Active learning reduces the number of annotations you have to make by selecting for annotation the items that will have the biggest impact on model retraining. Active learning for NER is built into Prodigy, but I failed to use to it to improve my job title recogniser.

Having built a reasonable NER model for recognising job titles I wanted to see if I could easily improve it with Protidy's active learning. So I ran the ner.teach recipe, annotating the label job_title excluding the examples I already annotated (in the dataset job_titles), creating a new dataset called job_titles_1 using the model ./job_titles/ on the sample texts sample.jsonl.

prodigy ner.teach \
       -l job_title \
       -e job_titles \
       job_titles_1 \
       ./job_titles/ \

It then presented many example annotations showing the model confidence and asked me to reject or accept them. This binary system was a lot quicker than manual annotation, and put me in a different mindset for evaluation. It showed a score of model confidence and seemed to focus on where the model was most confident (near 1.0), uncertain (near 0.5) and least confidence (near 0.0). Some of the least confident ones were tedious to annotate as it would highlight things that seemed rediculous like punctuation (but maybe that really helps train the model?). After I'd done around 700 annotations I tried retraining the existing annotations, with a 20% evaluation set to product a output model ./job_titles_1:

prodigy ner.batch-train \
        -l job_title \
        -es 0.2 \
        job_titles_1 \
        ./job_titles/ \
        -o ./job_titles_1/

While it gives me an apparent accuracy score of 91%, but this is based on the non-representative examples from active learning so I don't know how much to trust it. I could evaluate it on the same set I trained the original model on (by passing -e job_titles above, which gives an apparent 83%), but this isn't a fair evaluation because it contains examples it was trained on (unfortunately prodigy doesn't have an easy way to split out the same evaluation set used in training). Ideally I would create a separate gold set, but instead I used prodigy to do a quick A/B evaluation between the models on a new dataset samples2.jsonl:

prodigy ner.eval-ab \
        -l job_title \
        job_title_eval \
        ./job_titles/ \
        ./job_titles_1/ \

It was very easy for me to assess which result was closer.

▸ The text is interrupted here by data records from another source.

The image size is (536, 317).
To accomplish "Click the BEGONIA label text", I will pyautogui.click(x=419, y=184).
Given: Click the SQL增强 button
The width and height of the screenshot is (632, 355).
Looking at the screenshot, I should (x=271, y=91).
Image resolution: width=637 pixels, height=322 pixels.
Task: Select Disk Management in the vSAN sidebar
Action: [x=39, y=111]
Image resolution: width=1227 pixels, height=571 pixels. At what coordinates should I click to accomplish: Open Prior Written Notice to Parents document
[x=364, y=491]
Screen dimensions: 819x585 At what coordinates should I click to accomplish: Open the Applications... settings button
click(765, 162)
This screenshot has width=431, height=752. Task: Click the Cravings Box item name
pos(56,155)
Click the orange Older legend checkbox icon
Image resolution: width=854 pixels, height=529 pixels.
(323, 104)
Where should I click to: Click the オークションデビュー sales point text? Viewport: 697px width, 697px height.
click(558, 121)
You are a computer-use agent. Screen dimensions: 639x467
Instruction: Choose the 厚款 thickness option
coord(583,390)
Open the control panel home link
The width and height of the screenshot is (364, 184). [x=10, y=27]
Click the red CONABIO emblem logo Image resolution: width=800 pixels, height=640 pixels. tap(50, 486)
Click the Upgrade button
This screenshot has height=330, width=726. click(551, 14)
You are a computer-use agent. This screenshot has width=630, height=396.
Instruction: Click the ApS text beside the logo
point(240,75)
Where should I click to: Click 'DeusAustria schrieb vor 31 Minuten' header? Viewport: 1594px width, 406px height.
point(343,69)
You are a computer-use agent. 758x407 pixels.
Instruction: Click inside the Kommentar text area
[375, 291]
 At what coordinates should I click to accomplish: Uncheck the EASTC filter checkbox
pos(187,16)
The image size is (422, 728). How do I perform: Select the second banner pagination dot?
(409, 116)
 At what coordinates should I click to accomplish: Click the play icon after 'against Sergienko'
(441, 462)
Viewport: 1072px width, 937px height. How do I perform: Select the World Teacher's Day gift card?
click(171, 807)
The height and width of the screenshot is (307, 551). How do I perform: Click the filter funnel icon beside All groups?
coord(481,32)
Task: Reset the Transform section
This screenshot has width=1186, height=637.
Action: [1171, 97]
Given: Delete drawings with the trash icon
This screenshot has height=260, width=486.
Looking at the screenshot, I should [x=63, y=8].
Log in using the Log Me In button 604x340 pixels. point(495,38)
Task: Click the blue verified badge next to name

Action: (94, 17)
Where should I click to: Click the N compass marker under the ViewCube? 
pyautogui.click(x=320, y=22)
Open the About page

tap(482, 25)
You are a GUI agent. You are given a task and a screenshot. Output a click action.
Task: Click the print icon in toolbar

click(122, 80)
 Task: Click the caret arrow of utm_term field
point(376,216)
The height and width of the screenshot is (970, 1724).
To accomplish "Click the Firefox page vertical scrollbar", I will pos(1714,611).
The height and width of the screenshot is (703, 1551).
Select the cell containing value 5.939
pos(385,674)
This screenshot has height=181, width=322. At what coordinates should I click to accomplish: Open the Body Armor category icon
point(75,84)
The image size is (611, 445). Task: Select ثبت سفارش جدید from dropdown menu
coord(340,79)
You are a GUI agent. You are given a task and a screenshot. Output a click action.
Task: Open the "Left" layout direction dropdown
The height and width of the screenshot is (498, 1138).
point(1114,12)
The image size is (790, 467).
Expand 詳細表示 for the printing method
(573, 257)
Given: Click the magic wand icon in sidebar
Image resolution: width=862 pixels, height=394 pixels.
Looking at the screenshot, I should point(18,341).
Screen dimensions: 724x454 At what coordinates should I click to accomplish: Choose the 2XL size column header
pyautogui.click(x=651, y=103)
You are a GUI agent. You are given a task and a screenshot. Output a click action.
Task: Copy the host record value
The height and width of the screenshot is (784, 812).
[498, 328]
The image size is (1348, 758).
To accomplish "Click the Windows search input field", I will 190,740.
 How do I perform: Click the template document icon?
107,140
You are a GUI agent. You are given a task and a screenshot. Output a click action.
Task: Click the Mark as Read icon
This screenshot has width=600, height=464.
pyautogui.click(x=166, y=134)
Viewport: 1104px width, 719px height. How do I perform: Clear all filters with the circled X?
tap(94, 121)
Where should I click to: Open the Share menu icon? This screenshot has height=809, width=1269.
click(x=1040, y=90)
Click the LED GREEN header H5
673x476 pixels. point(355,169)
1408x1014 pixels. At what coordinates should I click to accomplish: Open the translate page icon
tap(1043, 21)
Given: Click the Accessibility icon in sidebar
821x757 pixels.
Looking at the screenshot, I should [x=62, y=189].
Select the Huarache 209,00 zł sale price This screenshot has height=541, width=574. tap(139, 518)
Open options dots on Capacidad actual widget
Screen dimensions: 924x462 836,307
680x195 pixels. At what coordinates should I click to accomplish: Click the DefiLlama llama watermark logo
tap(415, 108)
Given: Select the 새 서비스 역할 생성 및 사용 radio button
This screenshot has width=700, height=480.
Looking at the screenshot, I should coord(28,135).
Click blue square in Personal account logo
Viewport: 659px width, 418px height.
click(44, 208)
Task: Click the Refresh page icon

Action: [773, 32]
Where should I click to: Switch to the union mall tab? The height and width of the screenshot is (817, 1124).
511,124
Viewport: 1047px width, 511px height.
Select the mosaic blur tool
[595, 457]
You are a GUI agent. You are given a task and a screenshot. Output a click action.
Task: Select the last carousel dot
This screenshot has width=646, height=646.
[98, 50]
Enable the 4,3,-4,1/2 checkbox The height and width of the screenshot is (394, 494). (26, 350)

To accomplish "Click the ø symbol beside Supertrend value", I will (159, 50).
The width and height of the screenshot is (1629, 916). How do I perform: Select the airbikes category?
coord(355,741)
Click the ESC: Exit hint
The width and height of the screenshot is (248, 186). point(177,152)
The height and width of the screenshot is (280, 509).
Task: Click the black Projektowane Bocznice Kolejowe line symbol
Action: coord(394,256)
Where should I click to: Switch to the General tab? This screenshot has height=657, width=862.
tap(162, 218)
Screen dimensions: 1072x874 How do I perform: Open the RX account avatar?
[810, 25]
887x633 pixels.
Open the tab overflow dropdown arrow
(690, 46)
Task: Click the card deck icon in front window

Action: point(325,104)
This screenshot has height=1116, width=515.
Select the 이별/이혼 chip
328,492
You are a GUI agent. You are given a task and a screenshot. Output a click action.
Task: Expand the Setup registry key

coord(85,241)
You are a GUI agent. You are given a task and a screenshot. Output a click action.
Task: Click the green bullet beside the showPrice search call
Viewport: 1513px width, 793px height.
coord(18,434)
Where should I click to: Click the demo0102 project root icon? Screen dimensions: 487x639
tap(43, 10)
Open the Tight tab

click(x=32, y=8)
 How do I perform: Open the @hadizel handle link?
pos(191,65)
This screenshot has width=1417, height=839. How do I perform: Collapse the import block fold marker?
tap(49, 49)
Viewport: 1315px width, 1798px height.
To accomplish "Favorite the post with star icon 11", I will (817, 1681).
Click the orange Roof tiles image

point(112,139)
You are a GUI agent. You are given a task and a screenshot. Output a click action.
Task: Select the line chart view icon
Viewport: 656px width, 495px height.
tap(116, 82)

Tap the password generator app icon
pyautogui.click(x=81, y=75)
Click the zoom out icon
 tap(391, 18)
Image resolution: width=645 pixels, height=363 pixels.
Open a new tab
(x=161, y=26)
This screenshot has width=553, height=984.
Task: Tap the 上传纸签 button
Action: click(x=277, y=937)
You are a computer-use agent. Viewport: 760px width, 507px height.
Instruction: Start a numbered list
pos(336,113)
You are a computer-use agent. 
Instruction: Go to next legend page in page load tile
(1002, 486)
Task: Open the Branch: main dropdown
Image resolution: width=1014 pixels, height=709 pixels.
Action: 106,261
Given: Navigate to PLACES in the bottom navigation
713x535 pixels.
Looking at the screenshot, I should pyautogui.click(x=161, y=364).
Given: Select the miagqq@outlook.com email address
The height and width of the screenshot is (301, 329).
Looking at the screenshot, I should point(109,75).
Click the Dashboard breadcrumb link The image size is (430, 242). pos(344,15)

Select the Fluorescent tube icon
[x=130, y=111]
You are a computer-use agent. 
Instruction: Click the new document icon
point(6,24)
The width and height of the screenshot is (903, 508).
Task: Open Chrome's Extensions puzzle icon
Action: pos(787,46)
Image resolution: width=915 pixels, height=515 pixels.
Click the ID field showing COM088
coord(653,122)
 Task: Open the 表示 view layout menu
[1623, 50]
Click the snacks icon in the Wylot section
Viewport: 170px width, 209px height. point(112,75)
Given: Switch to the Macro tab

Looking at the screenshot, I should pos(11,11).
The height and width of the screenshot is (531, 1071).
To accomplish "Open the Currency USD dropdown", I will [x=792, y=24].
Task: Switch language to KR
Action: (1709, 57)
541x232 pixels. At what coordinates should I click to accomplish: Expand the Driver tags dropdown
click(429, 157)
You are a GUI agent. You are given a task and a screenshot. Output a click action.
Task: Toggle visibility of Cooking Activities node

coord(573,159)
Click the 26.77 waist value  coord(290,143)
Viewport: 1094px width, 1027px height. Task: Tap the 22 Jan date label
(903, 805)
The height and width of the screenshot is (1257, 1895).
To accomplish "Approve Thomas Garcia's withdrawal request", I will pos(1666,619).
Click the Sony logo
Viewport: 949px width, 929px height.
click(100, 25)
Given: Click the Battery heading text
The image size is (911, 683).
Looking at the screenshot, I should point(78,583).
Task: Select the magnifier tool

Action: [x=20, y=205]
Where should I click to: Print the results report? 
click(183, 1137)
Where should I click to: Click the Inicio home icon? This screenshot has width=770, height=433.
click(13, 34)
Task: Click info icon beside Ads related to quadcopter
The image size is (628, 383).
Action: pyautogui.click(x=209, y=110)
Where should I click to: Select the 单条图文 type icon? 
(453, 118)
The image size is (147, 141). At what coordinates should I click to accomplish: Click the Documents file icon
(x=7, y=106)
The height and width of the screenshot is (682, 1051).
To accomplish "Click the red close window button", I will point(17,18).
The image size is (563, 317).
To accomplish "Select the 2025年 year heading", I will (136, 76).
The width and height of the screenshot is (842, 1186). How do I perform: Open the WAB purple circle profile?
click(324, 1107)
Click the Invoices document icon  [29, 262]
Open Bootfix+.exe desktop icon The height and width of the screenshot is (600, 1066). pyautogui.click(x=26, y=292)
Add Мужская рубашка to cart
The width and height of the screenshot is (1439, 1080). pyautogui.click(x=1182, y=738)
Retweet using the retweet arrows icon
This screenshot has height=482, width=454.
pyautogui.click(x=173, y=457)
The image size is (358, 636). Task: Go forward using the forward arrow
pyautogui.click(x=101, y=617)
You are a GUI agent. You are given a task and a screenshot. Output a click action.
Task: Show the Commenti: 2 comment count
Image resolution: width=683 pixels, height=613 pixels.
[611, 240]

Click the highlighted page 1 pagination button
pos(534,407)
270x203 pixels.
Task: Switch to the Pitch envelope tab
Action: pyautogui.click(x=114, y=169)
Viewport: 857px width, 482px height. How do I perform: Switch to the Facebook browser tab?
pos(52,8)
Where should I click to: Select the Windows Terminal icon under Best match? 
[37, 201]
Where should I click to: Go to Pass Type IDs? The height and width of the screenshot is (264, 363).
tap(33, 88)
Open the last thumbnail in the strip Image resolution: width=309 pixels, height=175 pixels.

Example of Prodigy A/B interface

After annoting 100 images I got a pretty clear result: I preferred the old models results 78 times out of 100.


Of course this doesn't mean that Prodigy's active learning was bad. Maybe I retrained at too high a learning rate and lost too much of the original model weights. Or maybe my annotations drifted too much between the interfaces (or didn't fit the underlying model well), and so made the result further from what I was trying to achieve.

One bad thing about A/B tests is the cost scales at least linearly with the number of models; for hyperparameter tuning it's much better to use a gold set.